Archive for October 29th, 2008
29
Ideall Clothing: No Time For Looo-Zers
4 Comments | Posted by be. in Ideall Clothing, Random, The Legends League
29
TheLegendsLeague: Reoccur One.
1 Comment | Posted by be. in Random, The Legends League, Written

For some, this is new. For others it will be a reminder.
Thanks for paying attention as much as you all have.
Love&Above.
be.
Re-Occur
So I stomped my bed so hard that my back lifted from the mattress and my shoulders pressed into the pillows underneath me; my eyes squeezing out tears and my jaw stretching open til the veins in my neck were pressing out of the skin like a wire hanger creases your undershirts.

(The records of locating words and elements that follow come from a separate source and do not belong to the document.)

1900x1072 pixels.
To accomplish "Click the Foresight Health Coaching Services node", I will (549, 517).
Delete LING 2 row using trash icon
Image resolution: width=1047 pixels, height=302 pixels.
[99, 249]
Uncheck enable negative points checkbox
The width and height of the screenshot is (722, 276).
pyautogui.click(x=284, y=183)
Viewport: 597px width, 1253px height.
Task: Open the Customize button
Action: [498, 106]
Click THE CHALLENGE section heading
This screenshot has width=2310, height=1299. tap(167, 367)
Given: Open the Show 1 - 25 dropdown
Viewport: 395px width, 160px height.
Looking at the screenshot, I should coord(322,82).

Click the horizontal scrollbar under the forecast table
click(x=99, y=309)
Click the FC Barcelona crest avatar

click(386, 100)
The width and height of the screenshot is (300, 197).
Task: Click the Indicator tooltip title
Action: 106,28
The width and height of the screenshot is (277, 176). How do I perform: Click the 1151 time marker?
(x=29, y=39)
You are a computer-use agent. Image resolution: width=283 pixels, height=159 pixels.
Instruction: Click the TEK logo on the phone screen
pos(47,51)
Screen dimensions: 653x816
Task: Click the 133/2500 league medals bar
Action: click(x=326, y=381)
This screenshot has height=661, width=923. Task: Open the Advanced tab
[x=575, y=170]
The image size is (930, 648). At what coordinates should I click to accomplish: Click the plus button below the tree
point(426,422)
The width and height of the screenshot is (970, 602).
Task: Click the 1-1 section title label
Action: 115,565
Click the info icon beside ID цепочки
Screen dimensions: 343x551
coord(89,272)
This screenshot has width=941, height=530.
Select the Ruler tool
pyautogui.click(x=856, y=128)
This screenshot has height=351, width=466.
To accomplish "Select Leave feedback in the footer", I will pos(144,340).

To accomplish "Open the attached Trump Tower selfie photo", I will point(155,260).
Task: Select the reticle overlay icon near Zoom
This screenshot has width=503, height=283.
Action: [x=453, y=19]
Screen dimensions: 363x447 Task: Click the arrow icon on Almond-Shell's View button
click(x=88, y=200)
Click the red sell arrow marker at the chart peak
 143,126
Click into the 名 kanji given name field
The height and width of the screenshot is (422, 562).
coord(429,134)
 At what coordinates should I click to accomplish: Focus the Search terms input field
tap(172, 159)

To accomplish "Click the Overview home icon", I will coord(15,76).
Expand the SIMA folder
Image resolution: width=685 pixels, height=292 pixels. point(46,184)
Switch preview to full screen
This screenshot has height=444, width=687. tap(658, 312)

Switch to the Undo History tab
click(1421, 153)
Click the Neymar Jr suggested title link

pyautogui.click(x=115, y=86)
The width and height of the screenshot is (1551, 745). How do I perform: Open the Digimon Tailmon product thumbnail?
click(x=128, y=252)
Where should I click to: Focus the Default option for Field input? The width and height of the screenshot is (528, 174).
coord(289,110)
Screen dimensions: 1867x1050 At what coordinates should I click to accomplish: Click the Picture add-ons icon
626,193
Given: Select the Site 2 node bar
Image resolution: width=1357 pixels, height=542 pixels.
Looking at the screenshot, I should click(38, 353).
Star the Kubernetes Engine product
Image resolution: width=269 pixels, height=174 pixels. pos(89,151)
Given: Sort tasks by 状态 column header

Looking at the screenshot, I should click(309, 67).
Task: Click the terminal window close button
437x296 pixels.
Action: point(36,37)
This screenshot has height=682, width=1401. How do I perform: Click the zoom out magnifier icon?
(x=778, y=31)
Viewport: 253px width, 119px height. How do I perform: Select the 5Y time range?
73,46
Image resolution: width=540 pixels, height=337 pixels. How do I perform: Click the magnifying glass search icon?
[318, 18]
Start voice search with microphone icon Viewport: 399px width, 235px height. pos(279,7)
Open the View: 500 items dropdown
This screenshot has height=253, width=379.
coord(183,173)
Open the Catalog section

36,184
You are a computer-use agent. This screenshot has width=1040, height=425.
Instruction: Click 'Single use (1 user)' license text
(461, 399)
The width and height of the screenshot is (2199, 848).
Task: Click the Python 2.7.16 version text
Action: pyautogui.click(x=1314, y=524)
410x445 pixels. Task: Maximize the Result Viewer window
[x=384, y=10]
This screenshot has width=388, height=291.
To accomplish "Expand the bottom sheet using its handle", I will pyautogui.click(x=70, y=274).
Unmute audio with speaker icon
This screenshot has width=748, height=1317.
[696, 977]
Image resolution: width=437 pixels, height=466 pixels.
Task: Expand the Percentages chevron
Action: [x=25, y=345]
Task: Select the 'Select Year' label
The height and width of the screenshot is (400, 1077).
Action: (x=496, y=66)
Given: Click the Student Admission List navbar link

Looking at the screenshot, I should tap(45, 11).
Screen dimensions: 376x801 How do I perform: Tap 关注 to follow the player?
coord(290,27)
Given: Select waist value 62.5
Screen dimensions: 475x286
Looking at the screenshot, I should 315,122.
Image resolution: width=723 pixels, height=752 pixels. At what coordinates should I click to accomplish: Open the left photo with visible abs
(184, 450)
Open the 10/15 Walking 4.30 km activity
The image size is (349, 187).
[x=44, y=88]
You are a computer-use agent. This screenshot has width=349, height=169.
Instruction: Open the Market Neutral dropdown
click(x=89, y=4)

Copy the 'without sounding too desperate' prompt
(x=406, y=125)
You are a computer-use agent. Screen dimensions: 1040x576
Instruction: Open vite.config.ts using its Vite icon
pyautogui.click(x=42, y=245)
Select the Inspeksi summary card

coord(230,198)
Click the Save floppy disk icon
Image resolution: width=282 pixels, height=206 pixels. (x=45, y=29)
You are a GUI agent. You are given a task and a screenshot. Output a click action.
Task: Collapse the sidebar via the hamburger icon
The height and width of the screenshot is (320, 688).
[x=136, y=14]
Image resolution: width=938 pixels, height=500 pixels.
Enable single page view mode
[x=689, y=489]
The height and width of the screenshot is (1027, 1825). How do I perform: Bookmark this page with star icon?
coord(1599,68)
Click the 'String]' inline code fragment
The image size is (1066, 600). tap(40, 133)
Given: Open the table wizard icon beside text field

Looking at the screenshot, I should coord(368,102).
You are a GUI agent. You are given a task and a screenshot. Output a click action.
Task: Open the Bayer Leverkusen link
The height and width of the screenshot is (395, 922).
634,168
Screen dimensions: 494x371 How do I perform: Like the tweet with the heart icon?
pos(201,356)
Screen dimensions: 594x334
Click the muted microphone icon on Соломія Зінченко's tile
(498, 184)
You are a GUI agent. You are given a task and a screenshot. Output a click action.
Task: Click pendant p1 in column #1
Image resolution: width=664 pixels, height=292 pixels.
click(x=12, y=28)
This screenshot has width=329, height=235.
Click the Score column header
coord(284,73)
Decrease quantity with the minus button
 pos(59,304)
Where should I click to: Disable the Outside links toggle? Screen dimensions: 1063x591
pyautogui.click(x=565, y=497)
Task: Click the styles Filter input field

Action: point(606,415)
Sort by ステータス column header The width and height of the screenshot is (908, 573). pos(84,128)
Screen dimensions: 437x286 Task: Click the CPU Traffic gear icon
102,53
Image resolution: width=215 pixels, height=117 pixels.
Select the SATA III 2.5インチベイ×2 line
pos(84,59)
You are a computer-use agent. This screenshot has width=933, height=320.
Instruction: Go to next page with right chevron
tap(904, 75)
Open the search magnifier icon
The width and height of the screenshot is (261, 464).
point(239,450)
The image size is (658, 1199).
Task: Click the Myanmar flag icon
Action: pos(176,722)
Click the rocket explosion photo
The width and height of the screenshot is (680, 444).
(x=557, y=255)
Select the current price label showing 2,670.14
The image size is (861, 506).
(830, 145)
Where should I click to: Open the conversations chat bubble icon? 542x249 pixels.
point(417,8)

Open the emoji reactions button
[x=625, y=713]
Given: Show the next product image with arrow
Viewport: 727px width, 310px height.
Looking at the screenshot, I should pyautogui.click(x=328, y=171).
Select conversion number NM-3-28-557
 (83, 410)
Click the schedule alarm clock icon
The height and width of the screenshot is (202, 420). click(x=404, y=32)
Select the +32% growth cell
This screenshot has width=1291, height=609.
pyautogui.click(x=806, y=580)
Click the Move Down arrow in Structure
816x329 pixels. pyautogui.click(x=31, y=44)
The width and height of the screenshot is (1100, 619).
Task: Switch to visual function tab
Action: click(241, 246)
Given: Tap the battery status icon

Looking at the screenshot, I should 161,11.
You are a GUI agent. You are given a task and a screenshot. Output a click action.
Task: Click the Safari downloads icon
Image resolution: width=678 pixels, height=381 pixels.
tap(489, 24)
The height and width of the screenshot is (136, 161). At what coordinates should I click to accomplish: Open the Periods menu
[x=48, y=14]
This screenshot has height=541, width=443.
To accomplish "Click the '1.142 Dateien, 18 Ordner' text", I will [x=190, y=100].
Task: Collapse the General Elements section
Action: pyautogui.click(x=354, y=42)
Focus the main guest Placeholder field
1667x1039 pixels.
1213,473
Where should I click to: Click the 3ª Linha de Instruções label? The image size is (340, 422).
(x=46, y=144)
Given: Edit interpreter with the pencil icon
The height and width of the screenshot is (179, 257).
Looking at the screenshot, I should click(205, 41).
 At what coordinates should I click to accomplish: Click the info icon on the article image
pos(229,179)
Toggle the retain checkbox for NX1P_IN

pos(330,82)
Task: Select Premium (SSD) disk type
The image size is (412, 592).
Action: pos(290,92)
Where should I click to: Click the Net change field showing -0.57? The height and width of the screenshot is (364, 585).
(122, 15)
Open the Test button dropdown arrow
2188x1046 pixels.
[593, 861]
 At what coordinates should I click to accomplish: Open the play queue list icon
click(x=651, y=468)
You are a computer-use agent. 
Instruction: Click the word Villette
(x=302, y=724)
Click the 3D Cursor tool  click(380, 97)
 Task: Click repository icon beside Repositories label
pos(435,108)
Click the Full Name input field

I could feel the spit attach from my lower to upper teeth and would grunt a heap of relief as soon as I could surpass the panting from the exhaustion.
You swear this is a game.
My nails long and jagged from being shottily cut 2 months prior rip through the skin on my thighs, pinking the skin then stinging.. then feeling wet.. not with blood, but whatever it is that yellows a scar to a crusted scab when it does.. and then stinging.
Next door i can hear my ’sister’ singing off key and the television way too loud in my dad’s room. My mom is in her room probably sleeping underneath a book she’s tired of reading. I’m face deep in a pillow screaming with a scar across my cheek fresh enough to attach itself to the sheets if I stick around for too long. I’m tired of hearing the same old song but she’ll keep going until the phone rings.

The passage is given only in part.